● **Werkopdracht**
Zet de regels hieronder om in een Markdown-tabel met de kolommen Nr (het rijnummer) en Regel. Begin bij de regel met "Describe the element at coordinates (858, 90)" en ga door tot en met de regel met "pyautogui.click(x=54, y=170)", en laat lege regels weg.

● **Aangeleverde gegevens**
# # # # # # #

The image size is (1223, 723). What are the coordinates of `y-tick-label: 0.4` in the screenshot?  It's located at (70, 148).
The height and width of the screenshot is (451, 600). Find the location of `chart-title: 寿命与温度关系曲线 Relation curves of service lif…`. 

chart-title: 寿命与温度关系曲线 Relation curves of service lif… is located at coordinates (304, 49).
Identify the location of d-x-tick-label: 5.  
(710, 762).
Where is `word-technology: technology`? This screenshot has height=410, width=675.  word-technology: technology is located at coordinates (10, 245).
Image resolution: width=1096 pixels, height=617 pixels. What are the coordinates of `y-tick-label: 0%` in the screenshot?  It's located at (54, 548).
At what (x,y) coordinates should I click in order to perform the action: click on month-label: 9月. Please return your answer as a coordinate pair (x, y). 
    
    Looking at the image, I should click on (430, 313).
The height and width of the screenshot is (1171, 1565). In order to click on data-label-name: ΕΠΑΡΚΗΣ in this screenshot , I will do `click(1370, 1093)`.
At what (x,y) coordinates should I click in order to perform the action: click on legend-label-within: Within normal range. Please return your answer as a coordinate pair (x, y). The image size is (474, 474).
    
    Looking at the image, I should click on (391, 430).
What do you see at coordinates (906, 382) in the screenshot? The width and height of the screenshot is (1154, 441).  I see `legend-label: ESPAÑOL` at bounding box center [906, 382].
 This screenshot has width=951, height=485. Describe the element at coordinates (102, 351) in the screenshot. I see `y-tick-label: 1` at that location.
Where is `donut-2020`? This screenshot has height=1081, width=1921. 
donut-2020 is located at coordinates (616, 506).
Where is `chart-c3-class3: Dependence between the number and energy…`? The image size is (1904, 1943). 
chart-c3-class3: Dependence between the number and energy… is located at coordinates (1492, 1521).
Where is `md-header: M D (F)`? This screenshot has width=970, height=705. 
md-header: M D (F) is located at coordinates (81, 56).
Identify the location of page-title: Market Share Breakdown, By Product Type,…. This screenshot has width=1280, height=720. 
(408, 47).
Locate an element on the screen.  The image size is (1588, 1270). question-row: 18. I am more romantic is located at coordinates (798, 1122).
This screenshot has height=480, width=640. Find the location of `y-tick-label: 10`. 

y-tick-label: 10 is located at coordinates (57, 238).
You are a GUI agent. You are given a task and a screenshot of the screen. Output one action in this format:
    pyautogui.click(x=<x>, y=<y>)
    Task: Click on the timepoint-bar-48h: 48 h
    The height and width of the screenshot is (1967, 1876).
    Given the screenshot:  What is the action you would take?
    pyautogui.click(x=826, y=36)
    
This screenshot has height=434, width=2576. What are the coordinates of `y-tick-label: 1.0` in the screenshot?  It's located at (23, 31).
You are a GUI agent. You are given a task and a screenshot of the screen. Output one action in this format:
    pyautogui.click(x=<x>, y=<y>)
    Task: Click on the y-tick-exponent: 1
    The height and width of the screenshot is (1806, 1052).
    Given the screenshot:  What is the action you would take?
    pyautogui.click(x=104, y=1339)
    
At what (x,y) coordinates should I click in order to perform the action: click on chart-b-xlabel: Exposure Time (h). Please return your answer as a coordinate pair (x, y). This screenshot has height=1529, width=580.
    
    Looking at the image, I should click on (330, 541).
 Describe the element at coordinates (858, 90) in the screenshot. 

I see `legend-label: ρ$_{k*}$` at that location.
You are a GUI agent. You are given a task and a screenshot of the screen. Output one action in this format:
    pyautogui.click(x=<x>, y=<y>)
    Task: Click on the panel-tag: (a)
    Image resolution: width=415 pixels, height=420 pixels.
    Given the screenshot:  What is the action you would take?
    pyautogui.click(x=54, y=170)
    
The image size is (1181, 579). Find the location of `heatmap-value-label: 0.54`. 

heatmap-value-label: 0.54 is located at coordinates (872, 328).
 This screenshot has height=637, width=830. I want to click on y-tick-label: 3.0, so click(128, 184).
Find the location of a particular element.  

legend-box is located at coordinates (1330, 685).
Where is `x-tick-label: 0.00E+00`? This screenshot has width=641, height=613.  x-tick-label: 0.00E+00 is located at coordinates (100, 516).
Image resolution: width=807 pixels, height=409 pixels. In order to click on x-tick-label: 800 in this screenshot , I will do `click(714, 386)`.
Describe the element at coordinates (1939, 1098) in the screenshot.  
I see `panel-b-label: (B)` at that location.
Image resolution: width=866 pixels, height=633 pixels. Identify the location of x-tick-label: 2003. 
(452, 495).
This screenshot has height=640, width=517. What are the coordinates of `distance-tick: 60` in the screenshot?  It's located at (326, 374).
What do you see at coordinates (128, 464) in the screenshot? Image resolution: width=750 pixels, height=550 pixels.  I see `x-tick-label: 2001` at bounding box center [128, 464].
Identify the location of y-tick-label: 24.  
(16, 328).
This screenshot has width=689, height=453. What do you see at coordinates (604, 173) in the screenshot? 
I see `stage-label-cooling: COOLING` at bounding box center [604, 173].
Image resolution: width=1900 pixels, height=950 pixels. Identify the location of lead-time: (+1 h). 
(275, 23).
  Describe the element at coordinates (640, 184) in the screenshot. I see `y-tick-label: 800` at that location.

# # # # # # #

● **Antwoord op opdracht**
| Nr | Regel |
|---|---|
| 1 |  Describe the element at coordinates (858, 90) in the screenshot.  |
| 2 | I see `legend-label: ρ$_{k*}$` at that location. |
| 3 | You are a GUI agent. You are given a task and a screenshot of the screen. Output one action in this format: |
| 4 |     pyautogui.click(x=<x>, y=<y>) |
| 5 |     Task: Click on the panel-tag: (a) |
| 6 |     Image resolution: width=415 pixels, height=420 pixels. |
| 7 |     Given the screenshot:  What is the action you would take? |
| 8 |     pyautogui.click(x=54, y=170) |